* _DATENSÄTZE_:
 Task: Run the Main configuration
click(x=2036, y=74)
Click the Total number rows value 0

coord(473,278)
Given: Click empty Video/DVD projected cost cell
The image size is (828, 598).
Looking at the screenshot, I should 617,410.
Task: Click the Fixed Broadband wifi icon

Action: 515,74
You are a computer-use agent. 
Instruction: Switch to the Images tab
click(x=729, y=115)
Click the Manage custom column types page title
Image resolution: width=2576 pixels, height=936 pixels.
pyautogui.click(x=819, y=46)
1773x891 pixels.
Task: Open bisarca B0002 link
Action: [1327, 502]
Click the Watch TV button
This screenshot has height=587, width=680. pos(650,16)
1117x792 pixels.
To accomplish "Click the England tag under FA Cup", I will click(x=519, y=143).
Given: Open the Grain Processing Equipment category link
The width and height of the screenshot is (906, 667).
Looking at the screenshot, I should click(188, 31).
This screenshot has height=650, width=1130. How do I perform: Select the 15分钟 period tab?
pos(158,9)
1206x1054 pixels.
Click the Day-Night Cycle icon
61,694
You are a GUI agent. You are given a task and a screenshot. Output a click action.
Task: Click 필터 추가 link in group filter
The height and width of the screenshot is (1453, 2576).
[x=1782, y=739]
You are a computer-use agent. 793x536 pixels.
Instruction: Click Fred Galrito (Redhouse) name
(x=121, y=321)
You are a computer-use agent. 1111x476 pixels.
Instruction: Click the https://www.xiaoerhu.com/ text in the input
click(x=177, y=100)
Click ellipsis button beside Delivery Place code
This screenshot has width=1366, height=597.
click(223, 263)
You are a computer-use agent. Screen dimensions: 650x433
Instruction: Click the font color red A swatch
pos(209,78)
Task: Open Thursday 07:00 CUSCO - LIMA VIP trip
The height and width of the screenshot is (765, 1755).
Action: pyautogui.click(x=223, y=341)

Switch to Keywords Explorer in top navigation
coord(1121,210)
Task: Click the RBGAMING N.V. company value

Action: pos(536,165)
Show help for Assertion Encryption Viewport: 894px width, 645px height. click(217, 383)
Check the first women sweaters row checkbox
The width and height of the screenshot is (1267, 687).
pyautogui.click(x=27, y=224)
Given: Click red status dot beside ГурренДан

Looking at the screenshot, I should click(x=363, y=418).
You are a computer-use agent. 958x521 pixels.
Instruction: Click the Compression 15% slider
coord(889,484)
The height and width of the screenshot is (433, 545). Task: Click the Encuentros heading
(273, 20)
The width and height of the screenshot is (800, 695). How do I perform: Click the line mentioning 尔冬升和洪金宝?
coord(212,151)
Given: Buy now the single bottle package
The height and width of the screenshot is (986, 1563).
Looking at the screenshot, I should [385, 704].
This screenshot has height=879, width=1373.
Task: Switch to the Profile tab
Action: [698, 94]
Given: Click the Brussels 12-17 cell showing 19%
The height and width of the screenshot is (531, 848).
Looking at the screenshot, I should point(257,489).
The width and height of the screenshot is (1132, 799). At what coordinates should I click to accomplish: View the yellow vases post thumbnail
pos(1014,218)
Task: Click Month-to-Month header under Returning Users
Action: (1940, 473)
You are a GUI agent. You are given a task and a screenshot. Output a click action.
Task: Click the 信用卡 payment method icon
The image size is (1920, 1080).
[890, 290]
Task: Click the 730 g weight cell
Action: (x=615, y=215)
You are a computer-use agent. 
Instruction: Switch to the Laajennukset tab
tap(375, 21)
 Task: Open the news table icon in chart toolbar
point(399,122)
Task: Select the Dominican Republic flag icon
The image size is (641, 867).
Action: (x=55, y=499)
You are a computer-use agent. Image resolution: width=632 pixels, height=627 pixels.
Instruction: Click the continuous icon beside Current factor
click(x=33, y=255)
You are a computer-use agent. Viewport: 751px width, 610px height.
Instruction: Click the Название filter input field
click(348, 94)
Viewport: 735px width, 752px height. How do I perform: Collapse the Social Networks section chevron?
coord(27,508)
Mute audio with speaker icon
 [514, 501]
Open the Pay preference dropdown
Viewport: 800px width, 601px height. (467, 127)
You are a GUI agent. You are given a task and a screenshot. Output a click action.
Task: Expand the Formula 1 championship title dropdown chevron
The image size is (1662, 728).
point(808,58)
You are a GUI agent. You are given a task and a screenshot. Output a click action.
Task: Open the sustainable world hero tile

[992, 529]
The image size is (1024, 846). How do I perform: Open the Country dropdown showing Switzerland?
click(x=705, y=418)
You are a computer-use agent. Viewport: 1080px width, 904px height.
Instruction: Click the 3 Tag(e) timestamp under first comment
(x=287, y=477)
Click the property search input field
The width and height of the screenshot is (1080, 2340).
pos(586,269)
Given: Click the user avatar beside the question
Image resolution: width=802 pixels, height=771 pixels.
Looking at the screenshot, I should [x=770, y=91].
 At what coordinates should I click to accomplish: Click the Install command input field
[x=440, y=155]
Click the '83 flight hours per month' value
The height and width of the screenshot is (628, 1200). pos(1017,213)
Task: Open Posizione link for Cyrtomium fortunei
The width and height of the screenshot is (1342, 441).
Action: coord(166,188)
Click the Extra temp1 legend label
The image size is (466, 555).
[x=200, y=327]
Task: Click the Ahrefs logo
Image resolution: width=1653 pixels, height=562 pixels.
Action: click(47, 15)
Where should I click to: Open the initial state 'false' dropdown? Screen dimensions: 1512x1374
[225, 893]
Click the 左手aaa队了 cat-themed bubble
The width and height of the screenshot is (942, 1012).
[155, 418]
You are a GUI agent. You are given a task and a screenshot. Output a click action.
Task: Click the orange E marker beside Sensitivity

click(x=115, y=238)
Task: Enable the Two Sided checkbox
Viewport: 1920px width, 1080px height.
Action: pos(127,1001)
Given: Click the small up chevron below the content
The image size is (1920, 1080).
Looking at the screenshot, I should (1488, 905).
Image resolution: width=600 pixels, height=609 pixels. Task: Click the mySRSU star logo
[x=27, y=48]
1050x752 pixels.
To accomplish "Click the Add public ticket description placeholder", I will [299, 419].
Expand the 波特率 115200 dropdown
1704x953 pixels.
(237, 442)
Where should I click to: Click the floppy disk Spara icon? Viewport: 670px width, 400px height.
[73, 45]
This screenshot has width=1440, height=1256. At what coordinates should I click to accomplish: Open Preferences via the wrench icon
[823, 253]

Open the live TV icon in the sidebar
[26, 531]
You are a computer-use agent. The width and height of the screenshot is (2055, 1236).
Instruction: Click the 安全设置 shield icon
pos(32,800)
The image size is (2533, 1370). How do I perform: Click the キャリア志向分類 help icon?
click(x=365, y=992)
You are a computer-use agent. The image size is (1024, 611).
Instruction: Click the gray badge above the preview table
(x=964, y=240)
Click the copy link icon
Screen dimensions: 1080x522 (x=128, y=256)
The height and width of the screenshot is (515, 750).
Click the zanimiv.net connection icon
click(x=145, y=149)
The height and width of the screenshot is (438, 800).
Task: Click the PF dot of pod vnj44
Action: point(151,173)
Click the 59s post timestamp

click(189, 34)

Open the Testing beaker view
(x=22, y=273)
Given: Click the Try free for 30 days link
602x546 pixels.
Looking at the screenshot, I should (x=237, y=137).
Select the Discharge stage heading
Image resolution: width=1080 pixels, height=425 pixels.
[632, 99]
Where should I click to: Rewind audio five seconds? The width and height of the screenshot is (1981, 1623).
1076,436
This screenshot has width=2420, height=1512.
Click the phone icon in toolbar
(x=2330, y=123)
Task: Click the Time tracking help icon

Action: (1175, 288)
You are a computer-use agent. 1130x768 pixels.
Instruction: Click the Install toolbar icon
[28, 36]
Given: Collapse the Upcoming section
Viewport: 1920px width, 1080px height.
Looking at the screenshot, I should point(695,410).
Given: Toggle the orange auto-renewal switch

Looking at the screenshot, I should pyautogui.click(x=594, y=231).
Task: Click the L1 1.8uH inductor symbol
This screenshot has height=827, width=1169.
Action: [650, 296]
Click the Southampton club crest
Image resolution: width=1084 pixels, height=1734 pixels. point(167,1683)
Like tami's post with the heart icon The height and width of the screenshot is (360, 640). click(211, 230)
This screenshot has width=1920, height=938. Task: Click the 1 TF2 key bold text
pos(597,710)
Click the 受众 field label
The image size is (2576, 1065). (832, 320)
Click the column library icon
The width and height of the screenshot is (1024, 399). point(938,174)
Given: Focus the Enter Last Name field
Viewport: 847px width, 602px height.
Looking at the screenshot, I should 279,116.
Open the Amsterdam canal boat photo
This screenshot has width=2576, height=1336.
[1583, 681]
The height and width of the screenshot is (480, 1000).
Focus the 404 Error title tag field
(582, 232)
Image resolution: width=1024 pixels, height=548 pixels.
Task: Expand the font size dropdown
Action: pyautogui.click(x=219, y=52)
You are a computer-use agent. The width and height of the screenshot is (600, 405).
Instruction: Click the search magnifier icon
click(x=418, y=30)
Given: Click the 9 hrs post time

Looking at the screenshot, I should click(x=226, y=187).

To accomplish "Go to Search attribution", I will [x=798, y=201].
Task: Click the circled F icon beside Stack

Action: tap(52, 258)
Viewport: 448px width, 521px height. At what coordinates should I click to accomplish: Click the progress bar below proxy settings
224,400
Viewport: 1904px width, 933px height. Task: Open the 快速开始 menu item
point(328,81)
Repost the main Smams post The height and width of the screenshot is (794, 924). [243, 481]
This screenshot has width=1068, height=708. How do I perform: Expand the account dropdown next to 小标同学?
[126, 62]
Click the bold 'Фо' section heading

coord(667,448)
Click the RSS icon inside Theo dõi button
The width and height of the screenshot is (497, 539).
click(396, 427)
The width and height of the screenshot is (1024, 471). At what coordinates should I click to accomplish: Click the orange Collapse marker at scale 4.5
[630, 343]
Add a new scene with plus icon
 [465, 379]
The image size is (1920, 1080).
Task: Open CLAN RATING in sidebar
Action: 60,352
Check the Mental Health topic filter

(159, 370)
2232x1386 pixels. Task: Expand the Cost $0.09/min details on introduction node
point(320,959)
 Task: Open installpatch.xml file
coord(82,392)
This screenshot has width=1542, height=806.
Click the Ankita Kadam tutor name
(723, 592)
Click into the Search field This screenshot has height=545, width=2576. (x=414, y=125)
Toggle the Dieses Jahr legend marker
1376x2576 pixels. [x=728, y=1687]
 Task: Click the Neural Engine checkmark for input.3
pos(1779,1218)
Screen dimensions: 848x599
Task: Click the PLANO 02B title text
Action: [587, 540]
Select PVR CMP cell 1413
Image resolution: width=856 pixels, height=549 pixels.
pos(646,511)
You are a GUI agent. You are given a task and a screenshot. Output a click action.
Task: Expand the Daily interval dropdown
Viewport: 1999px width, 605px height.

* _ZIEL_:
Gib bitte die Zeilen als nummerierte Liste ohne Leerzeilen wieder, beginnend bei der Zeile mit „Task: Open the news“ und endend bei der Zeile mit „Looking at the screenshot, I should [x=770, y=91].“, beide eingeschlossen.

* _ANTWORT_:
1.  Task: Open the news table icon in chart toolbar
2. point(399,122)
3. Task: Select the Dominican Republic flag icon
4. The image size is (641, 867).
5. Action: (x=55, y=499)
6. You are a computer-use agent. Image resolution: width=632 pixels, height=627 pixels.
7. Instruction: Click the continuous icon beside Current factor
8. click(x=33, y=255)
9. You are a computer-use agent. Viewport: 751px width, 610px height.
10. Instruction: Click the Название filter input field
11. click(348, 94)
12. Viewport: 735px width, 752px height. How do I perform: Collapse the Social Networks section chevron?
13. coord(27,508)
14. Mute audio with speaker icon
15.  [514, 501]
16. Open the Pay preference dropdown
17. Viewport: 800px width, 601px height. (467, 127)
18. You are a GUI agent. You are given a task and a screenshot. Output a click action.
19. Task: Expand the Formula 1 championship title dropdown chevron
20. The image size is (1662, 728).
21. point(808,58)
22. You are a GUI agent. You are given a task and a screenshot. Output a click action.
23. Task: Open the sustainable world hero tile
24. [992, 529]
25. The image size is (1024, 846). How do I perform: Open the Country dropdown showing Switzerland?
26. click(x=705, y=418)
27. You are a computer-use agent. Viewport: 1080px width, 904px height.
28. Instruction: Click the 3 Tag(e) timestamp under first comment
29. (x=287, y=477)
30. Click the property search input field
31. The width and height of the screenshot is (1080, 2340).
32. pos(586,269)
33. Given: Click the user avatar beside the question
34. Image resolution: width=802 pixels, height=771 pixels.
35. Looking at the screenshot, I should [x=770, y=91].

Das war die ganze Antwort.